Work to be completed
From the listing below, copy only the lines from the line that contains "Where should I click to: Open the Photo" to the line that contains "Task: Fold the", counting those two lines as part of the copy.

Material provided

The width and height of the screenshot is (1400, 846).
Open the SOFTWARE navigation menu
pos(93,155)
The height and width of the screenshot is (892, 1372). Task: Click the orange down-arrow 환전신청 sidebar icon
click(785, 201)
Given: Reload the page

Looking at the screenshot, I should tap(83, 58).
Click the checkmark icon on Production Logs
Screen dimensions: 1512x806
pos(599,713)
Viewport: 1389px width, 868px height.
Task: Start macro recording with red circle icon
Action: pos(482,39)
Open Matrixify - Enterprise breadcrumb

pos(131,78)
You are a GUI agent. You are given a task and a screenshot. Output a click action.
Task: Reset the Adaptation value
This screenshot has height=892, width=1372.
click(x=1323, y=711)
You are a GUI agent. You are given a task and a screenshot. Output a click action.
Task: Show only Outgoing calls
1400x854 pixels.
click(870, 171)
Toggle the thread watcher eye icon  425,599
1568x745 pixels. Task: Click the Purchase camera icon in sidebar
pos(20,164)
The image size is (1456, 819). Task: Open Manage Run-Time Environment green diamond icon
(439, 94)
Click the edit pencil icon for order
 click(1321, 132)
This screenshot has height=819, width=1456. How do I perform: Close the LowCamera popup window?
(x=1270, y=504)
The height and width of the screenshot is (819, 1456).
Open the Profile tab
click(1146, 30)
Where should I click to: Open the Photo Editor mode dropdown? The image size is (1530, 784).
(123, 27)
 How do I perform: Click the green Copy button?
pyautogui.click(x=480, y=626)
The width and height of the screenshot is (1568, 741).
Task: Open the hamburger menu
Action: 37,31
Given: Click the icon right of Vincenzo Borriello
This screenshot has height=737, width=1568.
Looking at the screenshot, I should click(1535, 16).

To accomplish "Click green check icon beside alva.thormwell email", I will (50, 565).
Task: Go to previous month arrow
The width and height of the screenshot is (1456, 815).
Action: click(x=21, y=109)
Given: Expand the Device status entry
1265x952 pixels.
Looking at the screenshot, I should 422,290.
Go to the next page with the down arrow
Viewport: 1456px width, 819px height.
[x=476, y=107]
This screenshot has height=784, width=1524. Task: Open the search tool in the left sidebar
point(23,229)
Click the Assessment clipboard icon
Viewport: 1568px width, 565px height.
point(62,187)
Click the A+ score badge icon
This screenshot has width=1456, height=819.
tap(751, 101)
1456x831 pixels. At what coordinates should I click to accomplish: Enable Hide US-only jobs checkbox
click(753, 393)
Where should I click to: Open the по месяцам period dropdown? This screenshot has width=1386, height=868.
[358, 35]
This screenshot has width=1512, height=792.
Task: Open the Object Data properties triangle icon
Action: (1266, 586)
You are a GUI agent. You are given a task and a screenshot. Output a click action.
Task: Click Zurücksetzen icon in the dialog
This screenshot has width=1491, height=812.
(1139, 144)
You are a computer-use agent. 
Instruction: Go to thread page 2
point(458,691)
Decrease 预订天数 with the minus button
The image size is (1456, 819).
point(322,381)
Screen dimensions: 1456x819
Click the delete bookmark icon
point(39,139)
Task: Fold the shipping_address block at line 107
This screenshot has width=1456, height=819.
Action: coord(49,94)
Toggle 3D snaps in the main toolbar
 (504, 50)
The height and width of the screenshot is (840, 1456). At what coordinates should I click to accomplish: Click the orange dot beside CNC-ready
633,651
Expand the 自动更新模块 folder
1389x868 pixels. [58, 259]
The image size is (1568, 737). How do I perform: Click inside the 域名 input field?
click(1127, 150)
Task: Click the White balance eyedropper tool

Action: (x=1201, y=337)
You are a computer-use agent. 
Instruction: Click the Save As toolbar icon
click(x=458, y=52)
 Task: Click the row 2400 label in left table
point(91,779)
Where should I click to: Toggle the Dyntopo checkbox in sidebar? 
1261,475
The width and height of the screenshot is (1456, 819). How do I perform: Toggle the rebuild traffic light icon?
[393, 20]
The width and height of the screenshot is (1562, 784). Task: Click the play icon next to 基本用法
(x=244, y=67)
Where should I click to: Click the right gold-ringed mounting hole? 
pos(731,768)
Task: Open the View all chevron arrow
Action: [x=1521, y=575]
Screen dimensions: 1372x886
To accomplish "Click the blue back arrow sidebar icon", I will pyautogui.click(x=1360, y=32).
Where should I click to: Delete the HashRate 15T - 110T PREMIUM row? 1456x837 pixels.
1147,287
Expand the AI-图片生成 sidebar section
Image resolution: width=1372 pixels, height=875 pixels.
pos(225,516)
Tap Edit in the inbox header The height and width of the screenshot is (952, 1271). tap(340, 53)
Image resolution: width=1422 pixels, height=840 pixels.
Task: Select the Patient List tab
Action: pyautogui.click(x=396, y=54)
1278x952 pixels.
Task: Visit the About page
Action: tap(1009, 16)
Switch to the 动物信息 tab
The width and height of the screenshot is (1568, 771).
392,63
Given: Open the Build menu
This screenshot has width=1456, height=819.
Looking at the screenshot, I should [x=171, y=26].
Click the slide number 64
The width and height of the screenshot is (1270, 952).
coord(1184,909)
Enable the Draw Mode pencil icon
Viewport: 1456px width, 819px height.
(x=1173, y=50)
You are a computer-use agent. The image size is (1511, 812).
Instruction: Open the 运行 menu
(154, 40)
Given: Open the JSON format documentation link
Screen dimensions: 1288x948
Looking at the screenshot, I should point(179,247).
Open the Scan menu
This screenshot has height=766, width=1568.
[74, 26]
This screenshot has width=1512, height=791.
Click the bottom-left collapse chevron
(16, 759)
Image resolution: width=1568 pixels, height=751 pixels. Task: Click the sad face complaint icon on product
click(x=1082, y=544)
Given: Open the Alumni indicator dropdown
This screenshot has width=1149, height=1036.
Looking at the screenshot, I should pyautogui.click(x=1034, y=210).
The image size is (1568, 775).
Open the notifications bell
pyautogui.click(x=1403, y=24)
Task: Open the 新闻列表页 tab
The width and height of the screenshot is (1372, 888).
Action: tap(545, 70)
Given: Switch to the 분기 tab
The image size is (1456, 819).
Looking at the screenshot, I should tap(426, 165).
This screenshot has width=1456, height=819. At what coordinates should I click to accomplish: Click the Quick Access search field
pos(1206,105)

Written solution
Where should I click to: Open the Photo Editor mode dropdown? The image size is (1530, 784).
(123, 27)
 How do I perform: Click the green Copy button?
pyautogui.click(x=480, y=626)
The width and height of the screenshot is (1568, 741).
Task: Open the hamburger menu
Action: 37,31
Given: Click the icon right of Vincenzo Borriello
This screenshot has height=737, width=1568.
Looking at the screenshot, I should click(1535, 16).

To accomplish "Click green check icon beside alva.thormwell email", I will (50, 565).
Task: Go to previous month arrow
The width and height of the screenshot is (1456, 815).
Action: click(x=21, y=109)
Given: Expand the Device status entry
1265x952 pixels.
Looking at the screenshot, I should 422,290.
Go to the next page with the down arrow
Viewport: 1456px width, 819px height.
[x=476, y=107]
This screenshot has height=784, width=1524. Task: Open the search tool in the left sidebar
point(23,229)
Click the Assessment clipboard icon
Viewport: 1568px width, 565px height.
point(62,187)
Click the A+ score badge icon
This screenshot has width=1456, height=819.
tap(751, 101)
1456x831 pixels. At what coordinates should I click to accomplish: Enable Hide US-only jobs checkbox
click(753, 393)
Where should I click to: Open the по месяцам period dropdown? This screenshot has width=1386, height=868.
[358, 35]
This screenshot has width=1512, height=792.
Task: Open the Object Data properties triangle icon
Action: (1266, 586)
You are a GUI agent. You are given a task and a screenshot. Output a click action.
Task: Click Zurücksetzen icon in the dialog
This screenshot has width=1491, height=812.
(1139, 144)
You are a computer-use agent. 
Instruction: Go to thread page 2
point(458,691)
Decrease 预订天数 with the minus button
The image size is (1456, 819).
point(322,381)
Screen dimensions: 1456x819
Click the delete bookmark icon
point(39,139)
Task: Fold the shipping_address block at line 107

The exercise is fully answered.